Simple or compound interest

The difference between simple interest and compound interest is how interest accrues. Simple interest accrues only on the principal balance, while compound interest accrues on both the principal balance and accrued interest.

Simple interest works in your favor when borrowing money, while compound interest is better for you as an investor. As a borrower, simple interest is preferable because you don’t pay interest on interest. It is easier to pay off a debt with simple interest. Compound interest can help you build wealth over time because your earnings also earn money.

What is simple interest?

Simple interest is calculated, quite simply, on an annual basis as a percentage of the principal amount. You can calculate simple interest by multiplying the principal amount by the annual interest rate and the number of years you are investing or borrowing money for.

Simple interest is usually due on traditional mortgages, car loans and personal loans. Earning simple interest as an investor is relatively rare, although investing in bonds entitles you to earn simple interest for as long as you own the security.

If you borrow $1,000 and pay 7% simple interest for five years, you will pay a total of $350 in simple interest on the debt. If you invest $10,000 in a bond that pays a 5% coupon, you will receive $500 annually until the bond reaches maturity.

What is compound interest?

§ **EXCERPTED RECORDS**
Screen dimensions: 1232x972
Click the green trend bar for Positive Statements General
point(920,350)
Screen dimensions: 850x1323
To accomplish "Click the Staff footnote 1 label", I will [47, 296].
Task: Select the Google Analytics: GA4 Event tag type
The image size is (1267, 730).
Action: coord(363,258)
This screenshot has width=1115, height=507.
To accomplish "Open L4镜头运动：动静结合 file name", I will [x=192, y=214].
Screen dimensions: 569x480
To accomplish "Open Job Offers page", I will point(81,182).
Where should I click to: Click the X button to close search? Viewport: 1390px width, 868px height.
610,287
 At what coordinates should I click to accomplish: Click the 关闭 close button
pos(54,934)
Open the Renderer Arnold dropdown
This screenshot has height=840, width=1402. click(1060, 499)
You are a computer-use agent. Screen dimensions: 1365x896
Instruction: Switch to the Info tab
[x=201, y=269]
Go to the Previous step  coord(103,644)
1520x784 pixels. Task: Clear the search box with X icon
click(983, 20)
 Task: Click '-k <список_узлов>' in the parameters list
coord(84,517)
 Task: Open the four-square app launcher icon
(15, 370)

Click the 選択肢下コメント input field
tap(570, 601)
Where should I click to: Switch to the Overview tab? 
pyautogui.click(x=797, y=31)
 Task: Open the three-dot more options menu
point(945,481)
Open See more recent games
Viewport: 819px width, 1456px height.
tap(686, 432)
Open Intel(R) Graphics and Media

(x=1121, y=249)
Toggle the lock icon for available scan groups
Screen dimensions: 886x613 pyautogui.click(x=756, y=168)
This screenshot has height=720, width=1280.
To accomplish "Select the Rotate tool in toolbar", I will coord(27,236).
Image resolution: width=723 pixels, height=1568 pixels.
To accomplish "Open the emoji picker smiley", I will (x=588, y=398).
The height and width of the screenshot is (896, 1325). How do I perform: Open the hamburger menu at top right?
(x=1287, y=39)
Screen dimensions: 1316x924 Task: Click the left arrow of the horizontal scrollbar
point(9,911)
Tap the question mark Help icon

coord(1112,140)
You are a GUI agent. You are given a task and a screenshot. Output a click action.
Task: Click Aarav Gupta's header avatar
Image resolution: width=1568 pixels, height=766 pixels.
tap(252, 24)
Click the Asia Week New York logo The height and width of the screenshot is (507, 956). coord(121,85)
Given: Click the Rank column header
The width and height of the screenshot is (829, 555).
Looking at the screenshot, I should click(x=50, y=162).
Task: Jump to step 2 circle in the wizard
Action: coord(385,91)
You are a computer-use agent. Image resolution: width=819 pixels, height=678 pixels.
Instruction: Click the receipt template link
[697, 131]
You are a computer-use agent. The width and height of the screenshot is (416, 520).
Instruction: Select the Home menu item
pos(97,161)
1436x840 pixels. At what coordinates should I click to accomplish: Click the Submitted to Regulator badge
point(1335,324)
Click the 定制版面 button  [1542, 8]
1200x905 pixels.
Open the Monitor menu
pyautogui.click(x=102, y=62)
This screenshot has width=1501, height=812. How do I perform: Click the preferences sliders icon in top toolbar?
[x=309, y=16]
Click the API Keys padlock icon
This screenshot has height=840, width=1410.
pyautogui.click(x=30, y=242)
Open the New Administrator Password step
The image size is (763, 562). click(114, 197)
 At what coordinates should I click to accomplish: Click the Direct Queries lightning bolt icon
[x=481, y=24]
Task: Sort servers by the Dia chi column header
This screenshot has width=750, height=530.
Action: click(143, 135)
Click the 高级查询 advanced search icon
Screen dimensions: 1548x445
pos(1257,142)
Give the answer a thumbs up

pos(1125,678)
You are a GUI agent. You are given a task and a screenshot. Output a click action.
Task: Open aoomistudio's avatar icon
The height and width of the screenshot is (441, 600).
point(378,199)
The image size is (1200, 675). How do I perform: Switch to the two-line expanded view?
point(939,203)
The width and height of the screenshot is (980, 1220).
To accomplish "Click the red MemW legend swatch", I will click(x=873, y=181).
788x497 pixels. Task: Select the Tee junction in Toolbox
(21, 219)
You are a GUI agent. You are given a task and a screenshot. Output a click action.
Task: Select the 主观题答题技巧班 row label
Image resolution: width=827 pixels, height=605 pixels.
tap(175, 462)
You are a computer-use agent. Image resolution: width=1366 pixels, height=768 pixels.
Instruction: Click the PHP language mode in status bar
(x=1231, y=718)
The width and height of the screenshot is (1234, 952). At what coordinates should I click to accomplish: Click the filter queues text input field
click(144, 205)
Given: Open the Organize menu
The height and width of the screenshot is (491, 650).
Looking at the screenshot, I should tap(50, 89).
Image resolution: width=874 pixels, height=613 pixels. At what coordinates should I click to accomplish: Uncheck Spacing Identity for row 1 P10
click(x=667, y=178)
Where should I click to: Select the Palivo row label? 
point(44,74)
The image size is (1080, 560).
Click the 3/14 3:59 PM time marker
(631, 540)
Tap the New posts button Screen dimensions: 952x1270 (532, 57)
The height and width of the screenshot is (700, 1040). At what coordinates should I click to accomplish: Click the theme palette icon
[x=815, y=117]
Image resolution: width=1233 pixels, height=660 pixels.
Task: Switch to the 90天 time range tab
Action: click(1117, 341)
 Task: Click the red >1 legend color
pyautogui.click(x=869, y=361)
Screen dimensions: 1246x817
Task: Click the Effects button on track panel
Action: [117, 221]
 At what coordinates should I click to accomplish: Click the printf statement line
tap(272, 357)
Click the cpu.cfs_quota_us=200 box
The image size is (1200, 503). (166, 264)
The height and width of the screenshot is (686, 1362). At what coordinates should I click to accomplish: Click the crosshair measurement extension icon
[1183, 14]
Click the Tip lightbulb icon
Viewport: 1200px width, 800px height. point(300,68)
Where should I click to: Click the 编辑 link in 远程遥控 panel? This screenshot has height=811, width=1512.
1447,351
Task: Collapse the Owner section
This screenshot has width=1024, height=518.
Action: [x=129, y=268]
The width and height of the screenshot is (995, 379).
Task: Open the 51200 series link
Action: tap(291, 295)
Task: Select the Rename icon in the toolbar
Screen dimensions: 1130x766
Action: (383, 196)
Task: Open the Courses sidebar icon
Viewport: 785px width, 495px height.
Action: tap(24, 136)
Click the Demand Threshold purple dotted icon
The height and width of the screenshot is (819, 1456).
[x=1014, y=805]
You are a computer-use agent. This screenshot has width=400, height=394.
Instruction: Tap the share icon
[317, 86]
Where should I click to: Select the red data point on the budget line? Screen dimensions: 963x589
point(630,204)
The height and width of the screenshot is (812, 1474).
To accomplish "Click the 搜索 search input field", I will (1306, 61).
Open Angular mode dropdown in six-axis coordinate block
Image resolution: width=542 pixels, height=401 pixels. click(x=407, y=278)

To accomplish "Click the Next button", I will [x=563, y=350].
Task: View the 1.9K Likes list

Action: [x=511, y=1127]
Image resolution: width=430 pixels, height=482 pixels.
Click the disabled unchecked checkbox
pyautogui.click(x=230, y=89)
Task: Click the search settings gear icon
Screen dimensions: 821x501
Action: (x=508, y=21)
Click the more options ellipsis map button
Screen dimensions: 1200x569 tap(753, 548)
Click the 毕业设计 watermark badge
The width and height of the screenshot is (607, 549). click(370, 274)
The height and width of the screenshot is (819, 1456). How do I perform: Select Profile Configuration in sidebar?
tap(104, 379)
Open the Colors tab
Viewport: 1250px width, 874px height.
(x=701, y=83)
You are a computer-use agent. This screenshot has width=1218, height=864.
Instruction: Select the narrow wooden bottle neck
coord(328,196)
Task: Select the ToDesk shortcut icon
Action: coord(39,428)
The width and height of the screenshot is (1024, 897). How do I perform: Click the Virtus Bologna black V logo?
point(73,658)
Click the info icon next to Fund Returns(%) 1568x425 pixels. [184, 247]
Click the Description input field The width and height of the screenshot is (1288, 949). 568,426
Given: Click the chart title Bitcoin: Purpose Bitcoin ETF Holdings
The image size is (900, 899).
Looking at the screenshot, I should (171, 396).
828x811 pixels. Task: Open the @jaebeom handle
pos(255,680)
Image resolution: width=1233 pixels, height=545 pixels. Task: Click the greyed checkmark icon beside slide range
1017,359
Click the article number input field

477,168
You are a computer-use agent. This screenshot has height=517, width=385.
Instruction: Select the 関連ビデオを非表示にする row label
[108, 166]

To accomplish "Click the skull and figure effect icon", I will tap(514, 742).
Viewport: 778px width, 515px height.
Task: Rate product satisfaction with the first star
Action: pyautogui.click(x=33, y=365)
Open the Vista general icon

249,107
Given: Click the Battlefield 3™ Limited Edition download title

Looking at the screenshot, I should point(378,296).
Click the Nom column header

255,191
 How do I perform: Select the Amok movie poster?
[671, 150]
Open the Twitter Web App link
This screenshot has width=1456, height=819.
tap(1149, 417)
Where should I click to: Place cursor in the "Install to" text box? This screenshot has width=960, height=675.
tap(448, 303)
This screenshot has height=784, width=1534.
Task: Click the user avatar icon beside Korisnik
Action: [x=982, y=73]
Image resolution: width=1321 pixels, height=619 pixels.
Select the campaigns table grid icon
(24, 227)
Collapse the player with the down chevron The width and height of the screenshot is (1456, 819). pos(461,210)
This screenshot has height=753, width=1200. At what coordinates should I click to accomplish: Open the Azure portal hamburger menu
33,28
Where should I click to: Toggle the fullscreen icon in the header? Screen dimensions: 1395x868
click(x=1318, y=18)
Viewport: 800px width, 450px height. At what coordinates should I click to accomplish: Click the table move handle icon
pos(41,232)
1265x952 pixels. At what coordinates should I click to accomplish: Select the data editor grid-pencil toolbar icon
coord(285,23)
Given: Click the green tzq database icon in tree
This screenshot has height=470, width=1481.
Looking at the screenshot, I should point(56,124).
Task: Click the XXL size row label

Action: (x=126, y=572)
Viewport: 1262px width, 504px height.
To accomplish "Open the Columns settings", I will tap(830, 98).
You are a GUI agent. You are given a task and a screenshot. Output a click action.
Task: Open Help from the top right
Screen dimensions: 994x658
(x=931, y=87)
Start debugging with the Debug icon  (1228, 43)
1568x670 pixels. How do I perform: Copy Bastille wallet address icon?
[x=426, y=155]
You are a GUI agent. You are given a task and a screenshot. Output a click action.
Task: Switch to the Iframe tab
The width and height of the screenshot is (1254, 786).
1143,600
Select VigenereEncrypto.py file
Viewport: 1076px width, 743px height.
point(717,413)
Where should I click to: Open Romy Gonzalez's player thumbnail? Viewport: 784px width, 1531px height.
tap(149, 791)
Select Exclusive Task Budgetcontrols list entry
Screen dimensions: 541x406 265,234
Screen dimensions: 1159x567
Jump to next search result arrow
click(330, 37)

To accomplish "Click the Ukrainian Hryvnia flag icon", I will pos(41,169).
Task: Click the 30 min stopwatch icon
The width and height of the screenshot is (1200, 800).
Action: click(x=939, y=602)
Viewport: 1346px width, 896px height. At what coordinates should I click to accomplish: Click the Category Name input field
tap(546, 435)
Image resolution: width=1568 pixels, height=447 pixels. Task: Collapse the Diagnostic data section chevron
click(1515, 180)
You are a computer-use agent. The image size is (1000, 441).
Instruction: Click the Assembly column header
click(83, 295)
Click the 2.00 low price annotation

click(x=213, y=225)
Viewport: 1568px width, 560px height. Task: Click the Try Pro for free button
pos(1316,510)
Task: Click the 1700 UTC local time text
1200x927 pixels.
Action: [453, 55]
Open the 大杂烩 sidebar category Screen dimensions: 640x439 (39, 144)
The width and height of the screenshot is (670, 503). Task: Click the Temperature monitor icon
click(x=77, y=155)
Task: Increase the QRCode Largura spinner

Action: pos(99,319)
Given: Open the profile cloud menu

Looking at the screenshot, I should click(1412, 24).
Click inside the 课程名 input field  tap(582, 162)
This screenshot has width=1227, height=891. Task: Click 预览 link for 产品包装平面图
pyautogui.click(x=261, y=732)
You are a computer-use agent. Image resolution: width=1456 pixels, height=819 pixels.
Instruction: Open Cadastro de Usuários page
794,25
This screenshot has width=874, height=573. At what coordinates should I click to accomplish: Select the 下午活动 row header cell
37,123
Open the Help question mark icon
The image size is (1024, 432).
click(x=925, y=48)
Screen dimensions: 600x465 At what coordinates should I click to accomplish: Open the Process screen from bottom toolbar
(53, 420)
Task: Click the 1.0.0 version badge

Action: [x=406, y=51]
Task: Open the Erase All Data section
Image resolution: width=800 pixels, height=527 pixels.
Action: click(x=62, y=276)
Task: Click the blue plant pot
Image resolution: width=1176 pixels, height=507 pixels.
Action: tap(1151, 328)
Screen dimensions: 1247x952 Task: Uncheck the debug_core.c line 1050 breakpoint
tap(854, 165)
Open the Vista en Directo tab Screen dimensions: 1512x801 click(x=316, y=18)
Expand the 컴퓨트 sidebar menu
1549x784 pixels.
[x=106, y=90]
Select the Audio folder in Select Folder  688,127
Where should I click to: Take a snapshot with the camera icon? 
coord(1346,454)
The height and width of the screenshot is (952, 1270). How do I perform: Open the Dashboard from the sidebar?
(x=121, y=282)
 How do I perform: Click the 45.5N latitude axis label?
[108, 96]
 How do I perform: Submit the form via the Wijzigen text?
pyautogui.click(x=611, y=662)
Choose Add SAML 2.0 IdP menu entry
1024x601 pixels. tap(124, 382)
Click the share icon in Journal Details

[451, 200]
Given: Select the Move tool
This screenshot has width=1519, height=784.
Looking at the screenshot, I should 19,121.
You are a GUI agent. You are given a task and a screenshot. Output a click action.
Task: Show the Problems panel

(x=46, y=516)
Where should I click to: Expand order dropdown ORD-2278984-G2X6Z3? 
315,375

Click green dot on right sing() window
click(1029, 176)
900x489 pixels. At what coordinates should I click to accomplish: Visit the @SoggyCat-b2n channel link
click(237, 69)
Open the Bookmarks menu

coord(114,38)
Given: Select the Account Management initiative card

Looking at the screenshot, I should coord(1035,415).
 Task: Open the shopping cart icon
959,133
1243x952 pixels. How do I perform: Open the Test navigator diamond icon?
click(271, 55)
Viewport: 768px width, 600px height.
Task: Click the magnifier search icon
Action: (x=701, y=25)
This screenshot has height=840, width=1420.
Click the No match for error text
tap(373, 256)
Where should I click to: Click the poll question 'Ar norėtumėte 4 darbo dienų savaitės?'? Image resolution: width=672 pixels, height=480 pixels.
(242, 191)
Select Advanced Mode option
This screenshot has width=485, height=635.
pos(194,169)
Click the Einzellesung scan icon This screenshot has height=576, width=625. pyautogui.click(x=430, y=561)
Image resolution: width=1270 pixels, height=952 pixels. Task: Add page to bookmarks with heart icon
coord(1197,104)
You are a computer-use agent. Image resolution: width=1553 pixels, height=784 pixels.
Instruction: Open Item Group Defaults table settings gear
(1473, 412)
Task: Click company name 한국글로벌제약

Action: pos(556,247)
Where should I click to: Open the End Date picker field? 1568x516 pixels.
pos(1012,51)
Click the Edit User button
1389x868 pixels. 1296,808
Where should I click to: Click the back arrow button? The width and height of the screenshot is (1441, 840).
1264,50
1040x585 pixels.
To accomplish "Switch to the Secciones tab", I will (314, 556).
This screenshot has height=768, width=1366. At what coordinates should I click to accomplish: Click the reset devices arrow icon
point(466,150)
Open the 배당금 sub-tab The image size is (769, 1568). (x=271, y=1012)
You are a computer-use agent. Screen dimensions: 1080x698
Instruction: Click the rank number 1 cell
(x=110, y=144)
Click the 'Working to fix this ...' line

§ **DIRECTIVE A**
From the article on simple and compound interest, list every type of loan on which it says simple interest is usually due.
§ **DIRECTIVE B**
Answer these questions using the article on simple and compound interest.
(i) On what does compound interest accrue?
(ii) How much simple interest in total would you pay on $1,000 borrowed at 7% for five years?
(iii) What kind of investment entitles you to earn simple interest for as long as you own it?
§ **DIRECTIVE C**
Pick up the article on simple and compound interest at the point where it stops, and write the next part.

§ **TASK OUTPUT A**
Traditional mortgages, car loans, personal loans

§ **TASK OUTPUT B**
(i) On both the principal balance and accrued interest
(ii) $350
(iii) Bonds

§ **TASK OUTPUT C**
When you deposit money into an interest-bearing account or draw down a line of credit, the interest that accrues is added to the principal. Interest paid or due is calculated on the basis of capital and accrued interest. Interest can be compounded using any time frame.

Interest on credit card balances is generally compounded daily. If your annual interest rate is 18%, you pay a daily interest rate of 0.0493%. Suppose you have a balance of $5,000. After one day, you owed $5,002.47. The next day, you owed $5,004.94. Compound interest charges can add up quickly when you’re a borrower, but you can avoid accumulating interest on a credit card if you pay off the balance in full each month.

Compound interest helps you earn more money when you save money in an interest-bearing account. Some common types of accounts that pay compound interest include savings accounts, money market accounts, and certificates of deposit (CDs).

In particular, investors can benefit from the power of compounding. By reinvesting earnings and dividend payouts from your portfolio, your money can multiply dramatically over time.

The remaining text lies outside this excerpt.